**TEXTE D'ÉTUDE**
○ ○ ○ ○ ○

Le 19 janvier dernier, Thérèse Priest, plus connue sous le prénom de Claudia, est enlevée en Centrafrique par des miliciens anti-Balaka.

 

Cette femme de 67 ans, domiciliée à Pont-de-Veyle, fondatrice de l’association humanitaire Imohoro restera séquestrée  cinq jours avant d’être libérée.

 

En bonne santé mais psychologiquement marquée, elle a bien voulu répondre en exclusivité aux questions de Voix de l’Ain.

 

Mme Priest, voici une semaine que vous avez été libérée. Comment vous sentez-vous ?

 

Ça va. Je suis en bonne santé. Mais… Disons que j’ai toujours un mauvais sommeil. Ca va passer !

 

Racontez-nous les circonstances de votre enlèvement

 

Je circulais avec un frère qui conduisait. Et un autre monté derrière, que je ne connaissais pas. Nous transportions des tables d’accouchement qui devaient permettre de doubler la capacité d’un dispensaire que l’association soutient, aux environs de Bangui. A la sortie de la ville, tout à coup, le pick-up a été bloqué par des énergumènes. Ils portaient des sortes de cagoules, des grigris… Ils étaient surtout lourdement armés. Le frère qui conduisait a été violemment jeté par terre. Des gens sont montés dans la voiture. On est partis en trombe en direction du quartier de Boy-Rabe. On a du rouler une quinzaine de minutes, pied au plancher dans les ruelles très sinueuses d’un quartier très résidentiel.

 

Quand le pick-up n’a plus pu avancer, on nous a sortis de la voiture (NDLR : Mme Priest et l’homme de l’arrière).

○ ○ ○ ○ ○

**ACTIVITÉ 1**
Recopiez le passage du texte d'étude qui va de « Cette femme de » à « Comment vous sentez-vous ? ».
**ACTIVITÉ 2**
D'après le texte d'étude, que transportaient Thérèse Priest et ses compagnons au moment de l'enlèvement ?
Les enregistrements n'ont aucun lien avec le texte d'étude.

**ENREGISTREMENTS PRÉSENTÉS**
○ ○ ○ ○ ○

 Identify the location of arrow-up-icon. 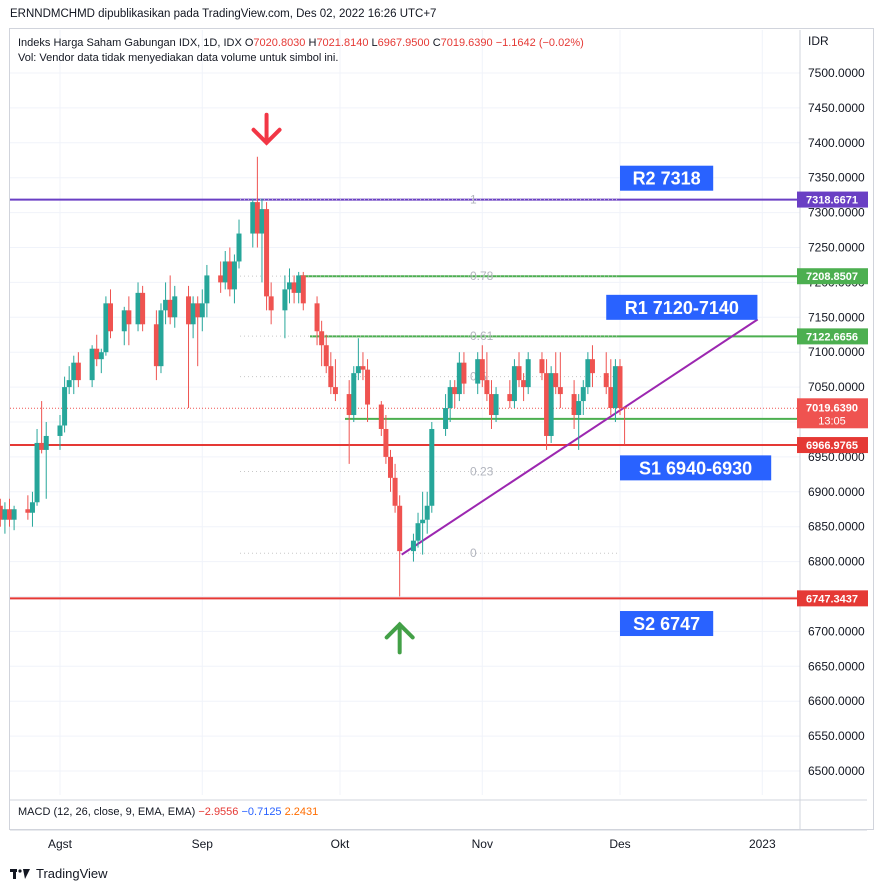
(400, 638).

○ ○ ○ ○ ○

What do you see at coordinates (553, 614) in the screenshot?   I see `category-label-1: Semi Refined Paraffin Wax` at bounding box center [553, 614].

○ ○ ○ ○ ○

**RÉPONSE 1**
Cette femme de 67 ans, domiciliée à Pont-de-Veyle, fondatrice de l’association humanitaire Imohoro restera séquestrée  cinq jours avant d’être libérée.

 

En bonne santé mais psychologiquement marquée, elle a bien voulu répondre en exclusivité aux questions de Voix de l’Ain.

 

Mme Priest, voici une semaine que vous avez été libérée. Comment vous sentez-vous ?

**RÉPONSE 2**
Des tables d'accouchement, qui devaient permettre de doubler la capacité d'un dispensaire que l'association soutient, aux environs de Bangui.